Extracted information |
"""
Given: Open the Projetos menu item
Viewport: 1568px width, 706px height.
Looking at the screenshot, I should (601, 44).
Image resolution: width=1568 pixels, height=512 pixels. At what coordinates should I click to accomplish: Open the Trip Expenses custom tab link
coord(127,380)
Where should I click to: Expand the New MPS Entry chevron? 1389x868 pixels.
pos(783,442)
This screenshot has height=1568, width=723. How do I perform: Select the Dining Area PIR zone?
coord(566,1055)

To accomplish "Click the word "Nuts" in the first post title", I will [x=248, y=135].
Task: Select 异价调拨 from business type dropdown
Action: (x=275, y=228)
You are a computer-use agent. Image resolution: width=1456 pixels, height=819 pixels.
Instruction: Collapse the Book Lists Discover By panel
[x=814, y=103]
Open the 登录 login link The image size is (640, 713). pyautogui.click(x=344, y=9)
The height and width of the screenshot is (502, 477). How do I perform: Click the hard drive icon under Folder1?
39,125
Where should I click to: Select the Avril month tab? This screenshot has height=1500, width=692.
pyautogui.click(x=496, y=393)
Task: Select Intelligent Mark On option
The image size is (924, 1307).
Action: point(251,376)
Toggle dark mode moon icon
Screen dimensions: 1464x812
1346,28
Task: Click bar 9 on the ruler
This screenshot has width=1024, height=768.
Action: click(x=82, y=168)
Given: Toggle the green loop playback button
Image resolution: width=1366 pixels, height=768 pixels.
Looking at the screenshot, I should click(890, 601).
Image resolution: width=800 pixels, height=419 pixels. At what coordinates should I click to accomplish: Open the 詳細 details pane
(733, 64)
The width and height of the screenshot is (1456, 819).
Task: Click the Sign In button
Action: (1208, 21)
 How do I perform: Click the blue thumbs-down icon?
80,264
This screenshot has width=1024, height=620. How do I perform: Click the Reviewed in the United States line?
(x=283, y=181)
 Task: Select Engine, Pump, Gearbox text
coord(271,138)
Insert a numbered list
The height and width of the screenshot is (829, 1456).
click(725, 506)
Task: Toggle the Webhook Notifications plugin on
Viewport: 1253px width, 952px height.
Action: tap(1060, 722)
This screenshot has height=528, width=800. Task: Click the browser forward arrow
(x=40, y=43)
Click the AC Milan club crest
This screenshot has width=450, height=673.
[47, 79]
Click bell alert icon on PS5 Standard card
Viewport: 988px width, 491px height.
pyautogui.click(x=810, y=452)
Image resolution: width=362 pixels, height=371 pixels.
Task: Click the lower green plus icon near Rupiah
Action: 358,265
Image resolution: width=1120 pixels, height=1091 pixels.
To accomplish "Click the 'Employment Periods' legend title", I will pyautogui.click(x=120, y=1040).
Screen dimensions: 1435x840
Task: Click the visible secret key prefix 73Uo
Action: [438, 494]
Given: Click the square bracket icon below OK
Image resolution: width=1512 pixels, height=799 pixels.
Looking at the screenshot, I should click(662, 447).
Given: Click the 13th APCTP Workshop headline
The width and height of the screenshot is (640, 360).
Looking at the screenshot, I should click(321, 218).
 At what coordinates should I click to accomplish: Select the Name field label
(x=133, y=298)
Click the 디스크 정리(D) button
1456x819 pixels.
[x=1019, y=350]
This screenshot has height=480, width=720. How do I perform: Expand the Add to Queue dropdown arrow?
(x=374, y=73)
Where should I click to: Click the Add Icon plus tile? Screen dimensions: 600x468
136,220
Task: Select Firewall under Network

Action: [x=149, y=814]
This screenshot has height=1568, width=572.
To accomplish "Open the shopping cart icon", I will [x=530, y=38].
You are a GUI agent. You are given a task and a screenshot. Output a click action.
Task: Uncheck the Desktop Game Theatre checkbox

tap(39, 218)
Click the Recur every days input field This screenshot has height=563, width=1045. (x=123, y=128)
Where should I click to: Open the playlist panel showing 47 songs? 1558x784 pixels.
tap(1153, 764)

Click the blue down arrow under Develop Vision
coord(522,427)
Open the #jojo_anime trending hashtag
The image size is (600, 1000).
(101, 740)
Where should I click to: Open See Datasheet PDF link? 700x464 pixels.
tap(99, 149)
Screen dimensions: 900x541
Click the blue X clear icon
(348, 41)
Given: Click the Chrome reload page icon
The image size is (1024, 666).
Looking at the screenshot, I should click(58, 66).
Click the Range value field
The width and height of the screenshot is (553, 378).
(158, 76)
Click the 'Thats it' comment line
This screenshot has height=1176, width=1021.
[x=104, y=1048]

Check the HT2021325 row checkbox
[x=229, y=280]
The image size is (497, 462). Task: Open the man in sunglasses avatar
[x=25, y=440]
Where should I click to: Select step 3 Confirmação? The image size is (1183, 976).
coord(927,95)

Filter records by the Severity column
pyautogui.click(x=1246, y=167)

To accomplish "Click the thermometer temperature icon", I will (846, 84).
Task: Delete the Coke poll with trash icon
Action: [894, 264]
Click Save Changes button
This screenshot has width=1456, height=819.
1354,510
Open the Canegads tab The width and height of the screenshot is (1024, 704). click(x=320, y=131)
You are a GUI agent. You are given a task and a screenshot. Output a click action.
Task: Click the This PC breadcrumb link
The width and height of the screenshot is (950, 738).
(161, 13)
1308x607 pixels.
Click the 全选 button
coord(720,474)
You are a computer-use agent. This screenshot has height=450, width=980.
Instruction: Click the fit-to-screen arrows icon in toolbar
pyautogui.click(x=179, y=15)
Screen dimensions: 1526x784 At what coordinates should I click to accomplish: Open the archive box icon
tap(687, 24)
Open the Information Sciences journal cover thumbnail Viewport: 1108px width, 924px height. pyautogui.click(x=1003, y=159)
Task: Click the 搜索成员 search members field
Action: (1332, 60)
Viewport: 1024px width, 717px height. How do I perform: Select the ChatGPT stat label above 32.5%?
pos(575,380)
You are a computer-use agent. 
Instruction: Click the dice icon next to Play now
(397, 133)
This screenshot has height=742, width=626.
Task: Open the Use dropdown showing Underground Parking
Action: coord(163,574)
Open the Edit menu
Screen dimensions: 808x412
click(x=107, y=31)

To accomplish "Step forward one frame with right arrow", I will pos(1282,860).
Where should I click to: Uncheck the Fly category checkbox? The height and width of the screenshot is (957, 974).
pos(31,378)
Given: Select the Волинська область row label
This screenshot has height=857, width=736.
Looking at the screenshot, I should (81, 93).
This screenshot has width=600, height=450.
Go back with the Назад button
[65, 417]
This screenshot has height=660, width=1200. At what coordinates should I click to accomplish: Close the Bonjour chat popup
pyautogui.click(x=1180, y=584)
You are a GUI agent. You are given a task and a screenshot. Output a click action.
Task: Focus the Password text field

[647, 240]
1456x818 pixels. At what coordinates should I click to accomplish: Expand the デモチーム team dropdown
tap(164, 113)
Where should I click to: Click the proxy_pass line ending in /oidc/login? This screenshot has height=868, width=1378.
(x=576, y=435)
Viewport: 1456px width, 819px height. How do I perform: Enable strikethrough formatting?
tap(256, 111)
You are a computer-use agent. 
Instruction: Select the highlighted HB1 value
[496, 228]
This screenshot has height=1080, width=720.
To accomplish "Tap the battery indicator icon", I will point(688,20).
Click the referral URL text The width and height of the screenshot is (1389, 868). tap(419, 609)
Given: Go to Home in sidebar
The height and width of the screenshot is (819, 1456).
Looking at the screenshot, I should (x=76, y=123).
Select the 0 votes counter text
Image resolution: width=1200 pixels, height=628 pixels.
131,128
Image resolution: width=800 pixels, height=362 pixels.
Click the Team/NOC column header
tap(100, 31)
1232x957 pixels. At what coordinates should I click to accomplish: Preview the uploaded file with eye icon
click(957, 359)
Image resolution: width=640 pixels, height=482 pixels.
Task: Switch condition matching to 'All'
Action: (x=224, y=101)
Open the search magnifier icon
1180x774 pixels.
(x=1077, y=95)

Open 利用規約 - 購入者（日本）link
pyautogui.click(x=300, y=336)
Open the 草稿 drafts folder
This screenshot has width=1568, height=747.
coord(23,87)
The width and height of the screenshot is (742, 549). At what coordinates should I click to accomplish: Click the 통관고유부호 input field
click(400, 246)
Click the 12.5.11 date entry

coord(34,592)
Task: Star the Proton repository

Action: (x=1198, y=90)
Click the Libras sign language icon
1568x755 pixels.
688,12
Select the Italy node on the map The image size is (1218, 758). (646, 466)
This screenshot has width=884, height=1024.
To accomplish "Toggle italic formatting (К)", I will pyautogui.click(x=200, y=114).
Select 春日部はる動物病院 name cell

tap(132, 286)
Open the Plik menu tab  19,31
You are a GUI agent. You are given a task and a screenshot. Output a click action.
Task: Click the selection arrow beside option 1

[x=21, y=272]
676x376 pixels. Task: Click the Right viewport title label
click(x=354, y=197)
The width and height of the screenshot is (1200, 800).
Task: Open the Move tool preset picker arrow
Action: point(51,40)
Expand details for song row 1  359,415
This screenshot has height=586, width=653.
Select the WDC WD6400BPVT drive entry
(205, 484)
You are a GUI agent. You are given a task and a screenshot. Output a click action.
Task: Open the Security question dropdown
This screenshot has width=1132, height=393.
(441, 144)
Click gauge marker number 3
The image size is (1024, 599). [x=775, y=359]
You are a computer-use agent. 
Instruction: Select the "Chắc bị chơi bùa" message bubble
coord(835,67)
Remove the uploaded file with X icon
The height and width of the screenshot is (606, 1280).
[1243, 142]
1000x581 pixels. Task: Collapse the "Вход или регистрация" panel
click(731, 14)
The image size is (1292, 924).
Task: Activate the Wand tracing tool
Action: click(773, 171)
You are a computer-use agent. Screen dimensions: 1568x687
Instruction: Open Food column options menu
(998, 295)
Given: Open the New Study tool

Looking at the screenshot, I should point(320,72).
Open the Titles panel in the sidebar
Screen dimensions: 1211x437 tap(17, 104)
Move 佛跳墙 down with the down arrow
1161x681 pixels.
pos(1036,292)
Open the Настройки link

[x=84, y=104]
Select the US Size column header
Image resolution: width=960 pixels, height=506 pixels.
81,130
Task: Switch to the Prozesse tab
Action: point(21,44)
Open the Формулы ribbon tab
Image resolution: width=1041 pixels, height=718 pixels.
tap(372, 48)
"""
What you need to do | Edit the records from their first line through the line containing "(x=283, y=181)", changing "Trip Expenses" to "Travel Costs" and leaving everything else unchanged.

Written solution |
Given: Open the Projetos menu item
Viewport: 1568px width, 706px height.
Looking at the screenshot, I should (601, 44).
Image resolution: width=1568 pixels, height=512 pixels. At what coordinates should I click to accomplish: Open the Travel Costs custom tab link
coord(127,380)
Where should I click to: Expand the New MPS Entry chevron? 1389x868 pixels.
pos(783,442)
This screenshot has height=1568, width=723. How do I perform: Select the Dining Area PIR zone?
coord(566,1055)

To accomplish "Click the word "Nuts" in the first post title", I will [x=248, y=135].
Task: Select 异价调拨 from business type dropdown
Action: (x=275, y=228)
You are a computer-use agent. Image resolution: width=1456 pixels, height=819 pixels.
Instruction: Collapse the Book Lists Discover By panel
[x=814, y=103]
Open the 登录 login link The image size is (640, 713). pyautogui.click(x=344, y=9)
The height and width of the screenshot is (502, 477). How do I perform: Click the hard drive icon under Folder1?
39,125
Where should I click to: Select the Avril month tab? This screenshot has height=1500, width=692.
pyautogui.click(x=496, y=393)
Task: Select Intelligent Mark On option
The image size is (924, 1307).
Action: point(251,376)
Toggle dark mode moon icon
Screen dimensions: 1464x812
1346,28
Task: Click bar 9 on the ruler
This screenshot has width=1024, height=768.
Action: click(x=82, y=168)
Given: Toggle the green loop playback button
Image resolution: width=1366 pixels, height=768 pixels.
Looking at the screenshot, I should click(890, 601).
Image resolution: width=800 pixels, height=419 pixels. At what coordinates should I click to accomplish: Open the 詳細 details pane
(733, 64)
The width and height of the screenshot is (1456, 819).
Task: Click the Sign In button
Action: (1208, 21)
 How do I perform: Click the blue thumbs-down icon?
80,264
This screenshot has width=1024, height=620. How do I perform: Click the Reviewed in the United States line?
(x=283, y=181)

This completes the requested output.